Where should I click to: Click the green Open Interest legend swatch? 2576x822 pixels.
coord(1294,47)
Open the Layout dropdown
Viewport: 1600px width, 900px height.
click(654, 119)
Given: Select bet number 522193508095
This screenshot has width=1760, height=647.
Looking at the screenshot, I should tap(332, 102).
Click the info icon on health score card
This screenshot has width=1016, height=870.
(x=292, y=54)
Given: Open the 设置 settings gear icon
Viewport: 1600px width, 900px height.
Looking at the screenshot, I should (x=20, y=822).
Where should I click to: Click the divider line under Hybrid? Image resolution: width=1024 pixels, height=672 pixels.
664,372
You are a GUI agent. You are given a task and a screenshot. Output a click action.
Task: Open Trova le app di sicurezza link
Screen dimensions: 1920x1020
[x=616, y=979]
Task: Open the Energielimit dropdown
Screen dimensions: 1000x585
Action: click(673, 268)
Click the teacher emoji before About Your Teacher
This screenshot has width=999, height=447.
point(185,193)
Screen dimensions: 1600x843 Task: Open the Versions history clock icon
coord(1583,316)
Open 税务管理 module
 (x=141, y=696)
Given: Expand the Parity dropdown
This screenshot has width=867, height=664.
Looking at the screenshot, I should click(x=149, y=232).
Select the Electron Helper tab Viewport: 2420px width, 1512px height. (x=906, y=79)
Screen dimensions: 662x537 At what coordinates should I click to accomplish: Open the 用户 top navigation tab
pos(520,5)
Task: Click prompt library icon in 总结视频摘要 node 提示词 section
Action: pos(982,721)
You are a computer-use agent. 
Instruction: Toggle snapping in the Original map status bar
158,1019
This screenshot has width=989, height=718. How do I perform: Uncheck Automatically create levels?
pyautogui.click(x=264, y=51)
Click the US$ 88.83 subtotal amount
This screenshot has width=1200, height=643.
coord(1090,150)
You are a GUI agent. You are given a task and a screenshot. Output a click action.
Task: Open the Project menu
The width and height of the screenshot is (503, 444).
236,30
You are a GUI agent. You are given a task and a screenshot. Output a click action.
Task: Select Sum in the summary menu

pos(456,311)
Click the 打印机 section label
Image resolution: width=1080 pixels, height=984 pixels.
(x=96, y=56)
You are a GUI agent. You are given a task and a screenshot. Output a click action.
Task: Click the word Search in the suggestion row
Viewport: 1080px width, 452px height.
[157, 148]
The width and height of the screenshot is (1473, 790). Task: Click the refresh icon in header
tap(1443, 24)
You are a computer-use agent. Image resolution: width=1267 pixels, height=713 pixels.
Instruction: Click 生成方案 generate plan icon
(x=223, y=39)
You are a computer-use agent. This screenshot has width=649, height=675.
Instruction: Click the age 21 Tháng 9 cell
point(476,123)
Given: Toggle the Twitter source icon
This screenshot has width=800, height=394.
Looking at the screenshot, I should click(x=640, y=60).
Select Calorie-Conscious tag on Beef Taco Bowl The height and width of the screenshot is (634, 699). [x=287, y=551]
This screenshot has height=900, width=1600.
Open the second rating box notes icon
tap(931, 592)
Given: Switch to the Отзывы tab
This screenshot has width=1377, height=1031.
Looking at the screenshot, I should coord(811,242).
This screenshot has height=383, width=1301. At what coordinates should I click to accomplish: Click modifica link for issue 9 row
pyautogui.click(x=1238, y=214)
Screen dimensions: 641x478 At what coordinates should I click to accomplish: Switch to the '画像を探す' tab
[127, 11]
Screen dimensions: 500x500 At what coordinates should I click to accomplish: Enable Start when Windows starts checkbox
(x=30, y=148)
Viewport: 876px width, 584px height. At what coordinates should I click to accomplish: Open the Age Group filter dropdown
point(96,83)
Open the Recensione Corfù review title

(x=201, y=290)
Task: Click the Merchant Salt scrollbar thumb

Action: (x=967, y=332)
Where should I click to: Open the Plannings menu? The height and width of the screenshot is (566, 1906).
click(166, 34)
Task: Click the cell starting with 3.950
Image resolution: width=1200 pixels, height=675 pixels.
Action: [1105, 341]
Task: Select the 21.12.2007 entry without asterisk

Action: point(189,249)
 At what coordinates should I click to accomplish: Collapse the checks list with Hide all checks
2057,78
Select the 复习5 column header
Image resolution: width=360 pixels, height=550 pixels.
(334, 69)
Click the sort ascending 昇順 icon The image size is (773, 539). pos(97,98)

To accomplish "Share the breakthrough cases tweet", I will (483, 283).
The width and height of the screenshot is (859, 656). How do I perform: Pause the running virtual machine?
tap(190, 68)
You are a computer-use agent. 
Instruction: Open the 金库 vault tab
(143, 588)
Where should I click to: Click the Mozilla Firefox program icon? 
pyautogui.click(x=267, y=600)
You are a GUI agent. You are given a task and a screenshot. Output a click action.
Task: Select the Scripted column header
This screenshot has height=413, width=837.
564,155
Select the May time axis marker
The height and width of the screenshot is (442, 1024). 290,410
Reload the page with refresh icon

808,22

****************

- _Problem to solve_
The answer must be the full data, repeated word for word.

- _Finished task_
Where should I click to: Click the green Open Interest legend swatch? 2576x822 pixels.
coord(1294,47)
Open the Layout dropdown
Viewport: 1600px width, 900px height.
click(654, 119)
Given: Select bet number 522193508095
This screenshot has width=1760, height=647.
Looking at the screenshot, I should tap(332, 102).
Click the info icon on health score card
This screenshot has width=1016, height=870.
(x=292, y=54)
Given: Open the 设置 settings gear icon
Viewport: 1600px width, 900px height.
Looking at the screenshot, I should (x=20, y=822).
Where should I click to: Click the divider line under Hybrid? Image resolution: width=1024 pixels, height=672 pixels.
664,372
You are a GUI agent. You are given a task and a screenshot. Output a click action.
Task: Open Trova le app di sicurezza link
Screen dimensions: 1920x1020
[x=616, y=979]
Task: Open the Energielimit dropdown
Screen dimensions: 1000x585
Action: click(673, 268)
Click the teacher emoji before About Your Teacher
This screenshot has width=999, height=447.
point(185,193)
Screen dimensions: 1600x843 Task: Open the Versions history clock icon
coord(1583,316)
Open 税务管理 module
 (x=141, y=696)
Given: Expand the Parity dropdown
This screenshot has width=867, height=664.
Looking at the screenshot, I should click(x=149, y=232).
Select the Electron Helper tab Viewport: 2420px width, 1512px height. (x=906, y=79)
Screen dimensions: 662x537 At what coordinates should I click to accomplish: Open the 用户 top navigation tab
pos(520,5)
Task: Click prompt library icon in 总结视频摘要 node 提示词 section
Action: pos(982,721)
You are a computer-use agent. 
Instruction: Toggle snapping in the Original map status bar
158,1019
This screenshot has width=989, height=718. How do I perform: Uncheck Automatically create levels?
pyautogui.click(x=264, y=51)
Click the US$ 88.83 subtotal amount
This screenshot has width=1200, height=643.
coord(1090,150)
You are a GUI agent. You are given a task and a screenshot. Output a click action.
Task: Open the Project menu
The width and height of the screenshot is (503, 444).
236,30
You are a GUI agent. You are given a task and a screenshot. Output a click action.
Task: Select Sum in the summary menu

pos(456,311)
Click the 打印机 section label
Image resolution: width=1080 pixels, height=984 pixels.
(x=96, y=56)
You are a GUI agent. You are given a task and a screenshot. Output a click action.
Task: Click the word Search in the suggestion row
Viewport: 1080px width, 452px height.
[157, 148]
The width and height of the screenshot is (1473, 790). Task: Click the refresh icon in header
tap(1443, 24)
You are a computer-use agent. Image resolution: width=1267 pixels, height=713 pixels.
Instruction: Click 生成方案 generate plan icon
(x=223, y=39)
You are a computer-use agent. This screenshot has width=649, height=675.
Instruction: Click the age 21 Tháng 9 cell
point(476,123)
Given: Toggle the Twitter source icon
This screenshot has width=800, height=394.
Looking at the screenshot, I should click(x=640, y=60).
Select Calorie-Conscious tag on Beef Taco Bowl The height and width of the screenshot is (634, 699). [x=287, y=551]
This screenshot has height=900, width=1600.
Open the second rating box notes icon
tap(931, 592)
Given: Switch to the Отзывы tab
This screenshot has width=1377, height=1031.
Looking at the screenshot, I should coord(811,242).
This screenshot has height=383, width=1301. At what coordinates should I click to accomplish: Click modifica link for issue 9 row
pyautogui.click(x=1238, y=214)
Screen dimensions: 641x478 At what coordinates should I click to accomplish: Switch to the '画像を探す' tab
[127, 11]
Screen dimensions: 500x500 At what coordinates should I click to accomplish: Enable Start when Windows starts checkbox
(x=30, y=148)
Viewport: 876px width, 584px height. At what coordinates should I click to accomplish: Open the Age Group filter dropdown
point(96,83)
Open the Recensione Corfù review title

(x=201, y=290)
Task: Click the Merchant Salt scrollbar thumb

Action: (x=967, y=332)
Where should I click to: Open the Plannings menu? The height and width of the screenshot is (566, 1906).
click(166, 34)
Task: Click the cell starting with 3.950
Image resolution: width=1200 pixels, height=675 pixels.
Action: [1105, 341]
Task: Select the 21.12.2007 entry without asterisk

Action: point(189,249)
 At what coordinates should I click to accomplish: Collapse the checks list with Hide all checks
2057,78
Select the 复习5 column header
Image resolution: width=360 pixels, height=550 pixels.
(334, 69)
Click the sort ascending 昇順 icon The image size is (773, 539). pos(97,98)

To accomplish "Share the breakthrough cases tweet", I will (483, 283).
The width and height of the screenshot is (859, 656). How do I perform: Pause the running virtual machine?
tap(190, 68)
You are a computer-use agent. 
Instruction: Open the 金库 vault tab
(143, 588)
Where should I click to: Click the Mozilla Firefox program icon? 
pyautogui.click(x=267, y=600)
You are a GUI agent. You are given a task and a screenshot. Output a click action.
Task: Select the Scripted column header
This screenshot has height=413, width=837.
564,155
Select the May time axis marker
The height and width of the screenshot is (442, 1024). 290,410
Reload the page with refresh icon

808,22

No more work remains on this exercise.